Experts and campaigners for gender equality in Nigeria have outlined strategies for reducing online abuse of women in politics. Data gathered in 2016 by the Inter-Parliamentary Union from 55 female lawmakers in 39 countries showed that 81.8% of the respondents had experienced psychological abuse, which included death threats, rape, beatings, or kidnapping. Social media is the most common platform where psychological violence against women in politics is perpetrated, according to the data.
Online abuse against female politicians takes many forms, including cyber trolling, name-calling, picture modification, sexualisation of their bodies, etc.
The National Democratic Institute (NDI) and Meedan announced it during a webinar to introduce a report titled “Interventions for Ending Online Violence Against Women in Politics.”

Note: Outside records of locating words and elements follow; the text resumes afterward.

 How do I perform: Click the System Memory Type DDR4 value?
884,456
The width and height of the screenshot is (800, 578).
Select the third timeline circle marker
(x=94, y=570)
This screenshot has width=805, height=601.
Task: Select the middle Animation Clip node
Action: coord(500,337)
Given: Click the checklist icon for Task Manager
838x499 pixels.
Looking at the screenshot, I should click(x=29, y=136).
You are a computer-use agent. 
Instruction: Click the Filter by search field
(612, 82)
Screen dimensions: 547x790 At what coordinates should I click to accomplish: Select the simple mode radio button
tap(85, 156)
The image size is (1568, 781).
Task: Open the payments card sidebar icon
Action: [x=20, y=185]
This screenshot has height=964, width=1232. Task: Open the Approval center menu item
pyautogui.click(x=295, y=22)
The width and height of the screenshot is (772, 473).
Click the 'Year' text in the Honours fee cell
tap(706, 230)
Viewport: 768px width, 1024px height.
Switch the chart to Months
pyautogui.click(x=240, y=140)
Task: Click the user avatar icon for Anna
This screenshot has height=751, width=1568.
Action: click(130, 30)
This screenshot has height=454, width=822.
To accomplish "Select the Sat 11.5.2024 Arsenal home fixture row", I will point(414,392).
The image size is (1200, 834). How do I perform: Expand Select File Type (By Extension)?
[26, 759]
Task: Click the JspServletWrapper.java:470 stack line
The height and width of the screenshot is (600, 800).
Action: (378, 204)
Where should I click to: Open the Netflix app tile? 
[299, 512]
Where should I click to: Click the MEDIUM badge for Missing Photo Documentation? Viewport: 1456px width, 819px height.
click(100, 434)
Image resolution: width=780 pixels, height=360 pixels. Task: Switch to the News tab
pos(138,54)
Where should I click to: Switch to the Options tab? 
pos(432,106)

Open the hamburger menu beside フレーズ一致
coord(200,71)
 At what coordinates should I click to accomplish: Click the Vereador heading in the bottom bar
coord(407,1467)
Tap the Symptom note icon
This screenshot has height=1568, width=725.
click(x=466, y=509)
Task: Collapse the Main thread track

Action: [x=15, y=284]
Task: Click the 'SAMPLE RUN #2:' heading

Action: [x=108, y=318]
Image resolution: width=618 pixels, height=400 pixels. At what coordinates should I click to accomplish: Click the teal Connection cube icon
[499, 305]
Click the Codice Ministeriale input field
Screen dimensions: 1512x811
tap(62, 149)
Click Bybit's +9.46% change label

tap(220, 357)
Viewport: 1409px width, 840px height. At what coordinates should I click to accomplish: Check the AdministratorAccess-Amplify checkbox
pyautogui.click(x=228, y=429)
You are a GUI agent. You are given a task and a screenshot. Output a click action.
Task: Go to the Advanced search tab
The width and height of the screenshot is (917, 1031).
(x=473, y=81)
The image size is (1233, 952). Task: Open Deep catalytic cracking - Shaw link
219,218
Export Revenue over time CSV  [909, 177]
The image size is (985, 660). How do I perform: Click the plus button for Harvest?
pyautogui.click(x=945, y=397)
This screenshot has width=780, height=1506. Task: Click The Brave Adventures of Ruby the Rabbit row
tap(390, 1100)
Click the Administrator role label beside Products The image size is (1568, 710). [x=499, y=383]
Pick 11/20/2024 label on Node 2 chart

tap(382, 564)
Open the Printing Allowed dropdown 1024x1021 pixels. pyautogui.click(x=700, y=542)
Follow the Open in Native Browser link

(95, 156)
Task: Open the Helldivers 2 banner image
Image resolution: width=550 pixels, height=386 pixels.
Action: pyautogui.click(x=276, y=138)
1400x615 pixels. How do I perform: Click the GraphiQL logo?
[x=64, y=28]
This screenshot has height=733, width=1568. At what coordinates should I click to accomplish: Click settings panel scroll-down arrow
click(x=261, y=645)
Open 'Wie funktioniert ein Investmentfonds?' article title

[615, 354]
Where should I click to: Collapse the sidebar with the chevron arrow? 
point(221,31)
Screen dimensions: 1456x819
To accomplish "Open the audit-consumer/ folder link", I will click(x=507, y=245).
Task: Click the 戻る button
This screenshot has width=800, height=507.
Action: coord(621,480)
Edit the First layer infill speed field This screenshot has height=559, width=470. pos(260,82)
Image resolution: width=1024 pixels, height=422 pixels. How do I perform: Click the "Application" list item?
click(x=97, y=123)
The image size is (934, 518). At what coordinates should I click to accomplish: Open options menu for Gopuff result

At the event, Catherine Gicheru, Founder of the African Women Journalism Project, noted that online violence against female politicians manifests in different forms, such as cyber trolling, name-calling, manipulation of their pictures and sexualisation of their bodies etc.
As such, she urged women politicians to fight to keep their presence in a male-dominated space despite the online intimidation.
“We need men to understand online gender violence as a social phenomenon. Majority of the online trolls are young men who are mobilised to spread this hate and they have moved from online noise to kidnapping the female politicians”, she said.
Ms Gicheru proposed creating and empowering informal networks that can support female politicians and push back against online trolls.
She complained that social media platforms had not done enough to stop the online menace or discard posts that convey hate speeches.
“These platforms should take responsibility for what is on their platforms by including in their terms and conditions measures against cyber bullying”, she advised.
She noted that the media could equally join the advocacy to stop the violence against women by calling out the trolls and not trivialising the attacks.
Shymla Khan, the Director of Research and Policy of the Digital Rights Foundation, who also spoke at the event, suggested that Political parties have a code of conduct that includes punishment for deterrents.
“Political parties need to set some sort of example. Also, Women within the party should advocate for the code of conduct”, Ms Khan said.
She further counselled social media companies to describe various forms of cyberbullying in context on their sites so that their algorithm could detect posts that depict online assaults. Ms Khan also suggested educating young people who are exploited as trolls about the dangers of promoting hate online.